The NCMR team would deliver the field hospital to the earthquake-ravaged nation and set up the facility over 72 hours, Cindy Young, spokeswoman for Wright State’s Boonshoft School of Medicine, said Wednesday, Jan. 20.
The team would include five to 10 people from Wright State and the Ohio Department of Health.
If deployed, it would be the team’s first such overseas mission, Young said.
Wright State’s Boonshoft School of Medicine and its National Center for Medical Readiness have developed and built more than 1,750 surge capacity beds to provide care to Ohioans during disasters through the Modular Emergency Medical System (MEMS) project.

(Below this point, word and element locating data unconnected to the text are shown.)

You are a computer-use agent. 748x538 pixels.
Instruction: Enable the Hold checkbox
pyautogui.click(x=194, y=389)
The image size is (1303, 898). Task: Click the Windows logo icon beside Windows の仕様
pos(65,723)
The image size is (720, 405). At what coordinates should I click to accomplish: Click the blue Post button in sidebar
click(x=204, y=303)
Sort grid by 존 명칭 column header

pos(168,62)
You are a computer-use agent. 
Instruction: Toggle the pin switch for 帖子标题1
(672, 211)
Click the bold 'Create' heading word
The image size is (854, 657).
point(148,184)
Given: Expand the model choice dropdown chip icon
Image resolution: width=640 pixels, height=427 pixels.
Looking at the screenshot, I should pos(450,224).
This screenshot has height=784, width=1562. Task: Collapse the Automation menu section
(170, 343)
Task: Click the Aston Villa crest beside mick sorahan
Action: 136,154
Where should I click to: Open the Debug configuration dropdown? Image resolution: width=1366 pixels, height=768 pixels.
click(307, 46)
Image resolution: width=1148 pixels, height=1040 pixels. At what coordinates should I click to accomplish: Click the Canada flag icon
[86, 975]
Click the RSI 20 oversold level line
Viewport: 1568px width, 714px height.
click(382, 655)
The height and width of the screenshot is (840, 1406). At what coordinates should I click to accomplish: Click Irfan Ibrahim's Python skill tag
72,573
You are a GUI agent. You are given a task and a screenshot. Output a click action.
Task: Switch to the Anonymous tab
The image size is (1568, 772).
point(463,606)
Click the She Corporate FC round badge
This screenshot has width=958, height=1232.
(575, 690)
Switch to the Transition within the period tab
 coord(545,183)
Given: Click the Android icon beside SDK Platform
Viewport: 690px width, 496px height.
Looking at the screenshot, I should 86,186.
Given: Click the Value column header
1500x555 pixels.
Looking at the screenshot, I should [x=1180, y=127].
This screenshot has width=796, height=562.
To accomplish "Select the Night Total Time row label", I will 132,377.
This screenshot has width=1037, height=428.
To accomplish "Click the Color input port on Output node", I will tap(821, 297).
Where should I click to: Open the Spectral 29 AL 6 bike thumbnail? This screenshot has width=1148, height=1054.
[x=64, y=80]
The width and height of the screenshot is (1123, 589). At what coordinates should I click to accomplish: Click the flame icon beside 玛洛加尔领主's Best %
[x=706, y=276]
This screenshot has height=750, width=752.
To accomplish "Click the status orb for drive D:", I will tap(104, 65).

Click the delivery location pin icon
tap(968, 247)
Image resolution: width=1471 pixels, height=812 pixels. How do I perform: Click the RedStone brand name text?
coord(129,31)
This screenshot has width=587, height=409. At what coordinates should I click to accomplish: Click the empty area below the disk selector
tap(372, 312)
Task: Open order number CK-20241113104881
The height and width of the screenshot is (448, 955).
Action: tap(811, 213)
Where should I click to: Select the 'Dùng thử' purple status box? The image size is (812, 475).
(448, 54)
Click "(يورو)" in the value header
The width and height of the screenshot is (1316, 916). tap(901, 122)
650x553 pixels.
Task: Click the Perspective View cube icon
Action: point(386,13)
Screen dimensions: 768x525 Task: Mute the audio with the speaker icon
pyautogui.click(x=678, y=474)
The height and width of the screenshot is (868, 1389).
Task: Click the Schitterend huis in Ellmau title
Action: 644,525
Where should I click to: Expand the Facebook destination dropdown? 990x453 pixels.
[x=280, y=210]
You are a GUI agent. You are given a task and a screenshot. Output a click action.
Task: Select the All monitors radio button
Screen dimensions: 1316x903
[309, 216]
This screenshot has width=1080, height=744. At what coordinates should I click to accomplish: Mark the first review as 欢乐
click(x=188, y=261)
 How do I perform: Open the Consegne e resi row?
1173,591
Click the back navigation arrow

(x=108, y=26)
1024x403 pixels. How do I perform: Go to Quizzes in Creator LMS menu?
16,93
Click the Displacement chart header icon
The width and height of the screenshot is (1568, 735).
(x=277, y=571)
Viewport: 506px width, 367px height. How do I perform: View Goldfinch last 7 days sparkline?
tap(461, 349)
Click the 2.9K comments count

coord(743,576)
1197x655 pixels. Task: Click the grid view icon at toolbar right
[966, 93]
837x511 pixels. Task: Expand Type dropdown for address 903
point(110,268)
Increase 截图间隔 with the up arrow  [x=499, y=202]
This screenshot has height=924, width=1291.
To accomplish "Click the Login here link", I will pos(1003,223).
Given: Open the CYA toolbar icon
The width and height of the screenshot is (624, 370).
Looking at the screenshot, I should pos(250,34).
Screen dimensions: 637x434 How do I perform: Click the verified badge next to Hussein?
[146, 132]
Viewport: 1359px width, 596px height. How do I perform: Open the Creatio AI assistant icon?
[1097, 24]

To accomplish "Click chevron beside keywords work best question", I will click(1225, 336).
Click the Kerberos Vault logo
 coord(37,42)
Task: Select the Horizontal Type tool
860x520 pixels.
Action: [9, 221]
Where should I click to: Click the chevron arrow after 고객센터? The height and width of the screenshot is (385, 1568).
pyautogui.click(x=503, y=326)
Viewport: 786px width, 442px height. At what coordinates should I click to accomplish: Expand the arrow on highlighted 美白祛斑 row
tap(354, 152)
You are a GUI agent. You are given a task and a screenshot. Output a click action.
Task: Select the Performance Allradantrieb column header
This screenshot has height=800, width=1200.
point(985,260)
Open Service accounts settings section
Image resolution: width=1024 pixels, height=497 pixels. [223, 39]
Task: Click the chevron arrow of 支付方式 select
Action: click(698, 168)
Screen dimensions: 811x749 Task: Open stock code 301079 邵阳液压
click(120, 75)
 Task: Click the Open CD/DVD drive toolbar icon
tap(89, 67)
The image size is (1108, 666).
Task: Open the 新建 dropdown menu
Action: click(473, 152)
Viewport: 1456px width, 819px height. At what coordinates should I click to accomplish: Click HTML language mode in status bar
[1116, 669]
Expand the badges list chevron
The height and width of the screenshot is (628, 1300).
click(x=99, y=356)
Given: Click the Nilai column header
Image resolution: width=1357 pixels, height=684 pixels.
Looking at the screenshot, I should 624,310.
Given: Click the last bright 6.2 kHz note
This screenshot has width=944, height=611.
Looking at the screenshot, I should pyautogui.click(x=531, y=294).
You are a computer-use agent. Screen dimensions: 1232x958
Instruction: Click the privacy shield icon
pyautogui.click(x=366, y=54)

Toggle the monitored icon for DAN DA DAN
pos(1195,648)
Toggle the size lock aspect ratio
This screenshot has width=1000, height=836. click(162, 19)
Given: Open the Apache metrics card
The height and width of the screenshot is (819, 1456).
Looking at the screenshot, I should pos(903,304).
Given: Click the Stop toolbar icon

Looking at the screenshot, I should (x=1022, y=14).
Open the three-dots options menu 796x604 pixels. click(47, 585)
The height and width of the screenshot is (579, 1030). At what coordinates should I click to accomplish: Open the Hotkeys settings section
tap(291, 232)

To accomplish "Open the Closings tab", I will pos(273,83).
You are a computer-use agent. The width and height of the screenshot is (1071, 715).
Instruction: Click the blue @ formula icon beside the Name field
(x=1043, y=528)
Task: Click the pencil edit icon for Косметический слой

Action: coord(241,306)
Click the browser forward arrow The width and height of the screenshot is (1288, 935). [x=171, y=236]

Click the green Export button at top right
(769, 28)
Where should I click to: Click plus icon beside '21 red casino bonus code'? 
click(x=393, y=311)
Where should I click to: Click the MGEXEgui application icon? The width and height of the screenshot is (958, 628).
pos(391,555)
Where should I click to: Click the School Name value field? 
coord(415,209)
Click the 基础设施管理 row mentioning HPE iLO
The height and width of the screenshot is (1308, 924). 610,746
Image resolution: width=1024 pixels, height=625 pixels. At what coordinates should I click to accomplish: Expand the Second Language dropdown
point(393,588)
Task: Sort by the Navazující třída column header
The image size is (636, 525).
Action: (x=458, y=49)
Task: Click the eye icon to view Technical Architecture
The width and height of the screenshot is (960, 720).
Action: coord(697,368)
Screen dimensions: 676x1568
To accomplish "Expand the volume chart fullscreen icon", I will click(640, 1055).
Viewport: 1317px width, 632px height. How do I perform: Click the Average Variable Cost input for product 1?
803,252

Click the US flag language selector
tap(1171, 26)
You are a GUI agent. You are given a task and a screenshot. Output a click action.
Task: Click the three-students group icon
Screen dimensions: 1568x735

Such assets could be critical in the efforts to assist Haiti following the 7.0 earthquake Jan. 12 in its capital city of Port-au-Prince, said Dr. Mark Gebhart, a Wright State associate professor of emergency medicine and the center’s director.
The WSU Boonshoft School’s Department of Emergency Medicine established MEMS to expand a community’s surge capacity for patient care during a disaster.
The specialized medical assets are loaded on board 53-foot trailers and include hospital beds, life-saving medical equipment and supplies, computer systems, generators and food, according to university officials.
“The National Center for Medical Readiness has designed these medical systems for loads for various aircraft, so they just need to know what kind of aircraft they’ll be going out on and they can pack it that way,” Young said.
Alert status means the team is prepared to deploy but has not been given the go-ahead, said Phillip Neal, spokesman for the Boonshoft School of Medicine. “They may or may not end up going,” he said.